Biblical, Systematic, and Historical Theology II
You’re right, Andrea, to insist on the space between the three disciplines. I’m only hesitant to preserve the space by means of bracketing certain realms of conviction. I’ll agree entirely with this: biblical theology is not going to amass a set of texts pertaining to the Trinity, because biblical theology is more concerned with close and sustained readings of particular texts than with organization with respect to themes. Historically, then, biblical theology takes two forms: biblical commentaries and preaching. Right? The space here is methodological.
But for most of the church’s life, while avoiding thematic summary, biblical commentators did not hesitate to find Christ in passages all over the Old Testament, for example. Is that bad biblical theology? Surely we didn’t ‘arrive’ at true biblical theology only in von Rad and Brueggemann. We have learned better to read the Old Testament from the point of view of the Old Testament in the past 150 years, I think, which has produced profound new insights. But this can’t be allowed to usurp the full role of ‘pure’ biblical theology so long as we’re still doing Christian biblical theology, which works under the conviction that Christ did not come to abolish the law or the prophets but to fulfill them.
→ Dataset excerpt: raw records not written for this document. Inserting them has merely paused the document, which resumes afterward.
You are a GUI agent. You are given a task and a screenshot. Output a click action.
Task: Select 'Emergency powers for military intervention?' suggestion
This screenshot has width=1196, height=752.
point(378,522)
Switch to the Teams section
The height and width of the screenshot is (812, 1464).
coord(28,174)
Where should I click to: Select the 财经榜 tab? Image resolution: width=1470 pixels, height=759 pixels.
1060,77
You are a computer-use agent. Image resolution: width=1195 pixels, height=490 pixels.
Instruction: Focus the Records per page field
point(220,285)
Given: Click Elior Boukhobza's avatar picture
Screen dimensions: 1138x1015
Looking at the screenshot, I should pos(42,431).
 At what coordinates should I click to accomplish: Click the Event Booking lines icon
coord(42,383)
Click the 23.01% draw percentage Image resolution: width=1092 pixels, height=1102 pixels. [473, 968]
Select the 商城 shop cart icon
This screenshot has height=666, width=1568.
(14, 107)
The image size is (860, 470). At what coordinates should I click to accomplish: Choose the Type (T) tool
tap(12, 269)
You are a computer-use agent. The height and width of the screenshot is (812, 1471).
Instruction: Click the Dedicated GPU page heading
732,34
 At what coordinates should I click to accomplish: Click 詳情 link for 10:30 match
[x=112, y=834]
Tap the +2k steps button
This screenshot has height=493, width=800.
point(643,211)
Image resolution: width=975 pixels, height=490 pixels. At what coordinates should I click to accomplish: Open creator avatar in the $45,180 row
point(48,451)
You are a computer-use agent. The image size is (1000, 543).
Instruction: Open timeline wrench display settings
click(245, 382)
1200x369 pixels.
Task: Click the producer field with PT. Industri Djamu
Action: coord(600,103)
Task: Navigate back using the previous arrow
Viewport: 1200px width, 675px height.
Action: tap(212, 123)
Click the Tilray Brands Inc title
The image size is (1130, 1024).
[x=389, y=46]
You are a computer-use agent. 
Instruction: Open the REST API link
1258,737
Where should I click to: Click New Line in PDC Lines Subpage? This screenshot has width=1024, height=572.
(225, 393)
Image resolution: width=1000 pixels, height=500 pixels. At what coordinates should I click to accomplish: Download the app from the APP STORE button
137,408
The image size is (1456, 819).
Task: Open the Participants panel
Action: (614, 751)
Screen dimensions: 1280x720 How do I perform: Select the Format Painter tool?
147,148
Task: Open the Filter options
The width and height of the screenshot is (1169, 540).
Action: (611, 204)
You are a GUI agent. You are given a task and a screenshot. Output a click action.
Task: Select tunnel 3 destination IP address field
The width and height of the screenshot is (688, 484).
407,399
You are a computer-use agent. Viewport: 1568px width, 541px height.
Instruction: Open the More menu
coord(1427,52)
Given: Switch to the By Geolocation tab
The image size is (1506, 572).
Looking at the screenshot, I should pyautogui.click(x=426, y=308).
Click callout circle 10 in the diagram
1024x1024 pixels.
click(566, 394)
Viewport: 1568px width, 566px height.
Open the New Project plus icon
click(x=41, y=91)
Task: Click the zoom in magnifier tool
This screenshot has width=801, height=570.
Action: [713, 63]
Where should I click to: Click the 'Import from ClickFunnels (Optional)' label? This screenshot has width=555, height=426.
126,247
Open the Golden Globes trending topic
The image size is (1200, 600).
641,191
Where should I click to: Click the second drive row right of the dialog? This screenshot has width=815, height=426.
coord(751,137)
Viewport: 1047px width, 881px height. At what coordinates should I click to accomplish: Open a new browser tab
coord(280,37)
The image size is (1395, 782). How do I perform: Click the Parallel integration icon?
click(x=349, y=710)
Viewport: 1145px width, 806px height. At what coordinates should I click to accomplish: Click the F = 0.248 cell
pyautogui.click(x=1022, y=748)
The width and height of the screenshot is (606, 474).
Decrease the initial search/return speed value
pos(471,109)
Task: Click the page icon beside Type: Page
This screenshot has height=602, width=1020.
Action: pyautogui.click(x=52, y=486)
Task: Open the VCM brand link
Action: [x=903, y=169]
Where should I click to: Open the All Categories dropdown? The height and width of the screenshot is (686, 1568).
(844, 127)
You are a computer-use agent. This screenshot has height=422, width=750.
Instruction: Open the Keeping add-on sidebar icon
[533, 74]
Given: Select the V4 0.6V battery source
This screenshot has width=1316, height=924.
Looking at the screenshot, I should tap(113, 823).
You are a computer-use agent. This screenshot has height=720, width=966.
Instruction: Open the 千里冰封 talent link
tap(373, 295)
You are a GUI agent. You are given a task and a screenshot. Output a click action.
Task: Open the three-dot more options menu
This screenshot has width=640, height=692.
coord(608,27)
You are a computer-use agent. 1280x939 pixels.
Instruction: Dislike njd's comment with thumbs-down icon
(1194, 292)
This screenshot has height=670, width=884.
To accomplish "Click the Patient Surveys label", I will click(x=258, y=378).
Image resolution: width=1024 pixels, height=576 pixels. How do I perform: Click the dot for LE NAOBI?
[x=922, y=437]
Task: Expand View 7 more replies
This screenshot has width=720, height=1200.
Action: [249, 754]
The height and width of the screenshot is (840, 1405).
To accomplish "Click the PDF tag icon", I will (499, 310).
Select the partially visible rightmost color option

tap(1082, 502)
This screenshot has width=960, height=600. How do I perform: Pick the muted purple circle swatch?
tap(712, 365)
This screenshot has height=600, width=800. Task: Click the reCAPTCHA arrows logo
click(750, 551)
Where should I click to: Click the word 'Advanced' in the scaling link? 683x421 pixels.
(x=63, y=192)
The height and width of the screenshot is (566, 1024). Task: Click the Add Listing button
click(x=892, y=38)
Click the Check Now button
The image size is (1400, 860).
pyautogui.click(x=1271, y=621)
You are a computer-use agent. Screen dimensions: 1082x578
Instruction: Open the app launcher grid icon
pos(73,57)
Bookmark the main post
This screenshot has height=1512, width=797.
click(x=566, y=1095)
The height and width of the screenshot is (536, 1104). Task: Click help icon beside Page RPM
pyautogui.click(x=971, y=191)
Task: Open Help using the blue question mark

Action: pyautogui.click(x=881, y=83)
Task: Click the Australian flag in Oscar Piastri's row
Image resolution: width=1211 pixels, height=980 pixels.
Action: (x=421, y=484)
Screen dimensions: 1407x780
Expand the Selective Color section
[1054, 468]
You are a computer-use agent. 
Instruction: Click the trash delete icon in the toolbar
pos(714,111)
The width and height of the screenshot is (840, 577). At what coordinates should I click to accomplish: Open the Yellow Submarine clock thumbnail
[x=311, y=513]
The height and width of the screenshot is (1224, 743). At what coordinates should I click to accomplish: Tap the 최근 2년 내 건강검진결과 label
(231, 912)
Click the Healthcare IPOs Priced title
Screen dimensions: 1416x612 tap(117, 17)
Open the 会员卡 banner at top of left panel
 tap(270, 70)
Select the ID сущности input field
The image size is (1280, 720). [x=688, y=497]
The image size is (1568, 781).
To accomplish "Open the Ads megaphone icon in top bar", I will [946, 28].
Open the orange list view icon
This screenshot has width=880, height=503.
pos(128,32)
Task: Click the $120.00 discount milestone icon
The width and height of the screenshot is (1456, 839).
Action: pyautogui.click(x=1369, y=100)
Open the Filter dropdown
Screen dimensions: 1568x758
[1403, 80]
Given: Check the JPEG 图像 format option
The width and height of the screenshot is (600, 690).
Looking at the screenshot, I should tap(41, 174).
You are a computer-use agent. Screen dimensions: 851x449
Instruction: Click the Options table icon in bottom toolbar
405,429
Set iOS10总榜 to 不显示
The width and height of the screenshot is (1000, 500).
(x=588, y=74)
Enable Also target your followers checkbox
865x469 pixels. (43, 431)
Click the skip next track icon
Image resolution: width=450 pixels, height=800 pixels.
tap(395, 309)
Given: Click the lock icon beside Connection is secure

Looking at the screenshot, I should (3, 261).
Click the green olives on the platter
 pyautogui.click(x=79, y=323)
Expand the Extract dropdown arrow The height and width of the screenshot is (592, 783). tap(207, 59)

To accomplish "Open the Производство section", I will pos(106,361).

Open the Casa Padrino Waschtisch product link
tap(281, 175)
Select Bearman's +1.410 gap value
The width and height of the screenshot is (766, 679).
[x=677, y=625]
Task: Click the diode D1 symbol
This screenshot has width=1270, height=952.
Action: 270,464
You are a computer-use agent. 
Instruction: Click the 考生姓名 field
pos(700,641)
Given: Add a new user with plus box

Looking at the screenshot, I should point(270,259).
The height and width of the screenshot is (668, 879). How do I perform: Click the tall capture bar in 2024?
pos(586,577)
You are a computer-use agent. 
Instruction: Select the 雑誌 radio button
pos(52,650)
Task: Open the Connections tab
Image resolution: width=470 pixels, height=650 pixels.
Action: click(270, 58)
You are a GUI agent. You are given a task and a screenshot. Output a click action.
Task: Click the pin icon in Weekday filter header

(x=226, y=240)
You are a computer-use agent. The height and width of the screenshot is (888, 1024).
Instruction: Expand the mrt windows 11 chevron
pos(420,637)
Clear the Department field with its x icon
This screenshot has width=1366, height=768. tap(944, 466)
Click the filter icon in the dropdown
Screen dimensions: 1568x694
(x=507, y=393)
You’re also right to say that biblical theology doesn’t tend towards ‘completion’ in the same way that systematic theology does—or at least it only tends towards interpretive completion and not a full-bodied expression of the Christian faith. Historical theology, under this aspect, would probably also tend towards interpretive completion, but because the texts aren’t normative it would always push beyond interpretation to critique.
On your last point and question, pressing what it would mean to come to the same conclusions, I was trying to say that we would come to substantially the same affirmations: Jesus is one with God, not peripherally or subordinately but as an equal, “one in being with the Father”; the Son is begotten by the Father; the Holy Spirit is also sent by the Father through the Son to sanctify and lead towards salvation, thus must also be fully divine—etc. We might express them in a different philosophical idiom, but an astonishing amount of the creed is directly biblical rather than Greek. The creed doesn’t come from 4th century Athens but rather 4th century Nicaea, which is more like a 4th century Elkhart—or better Schleitheim—than anything else.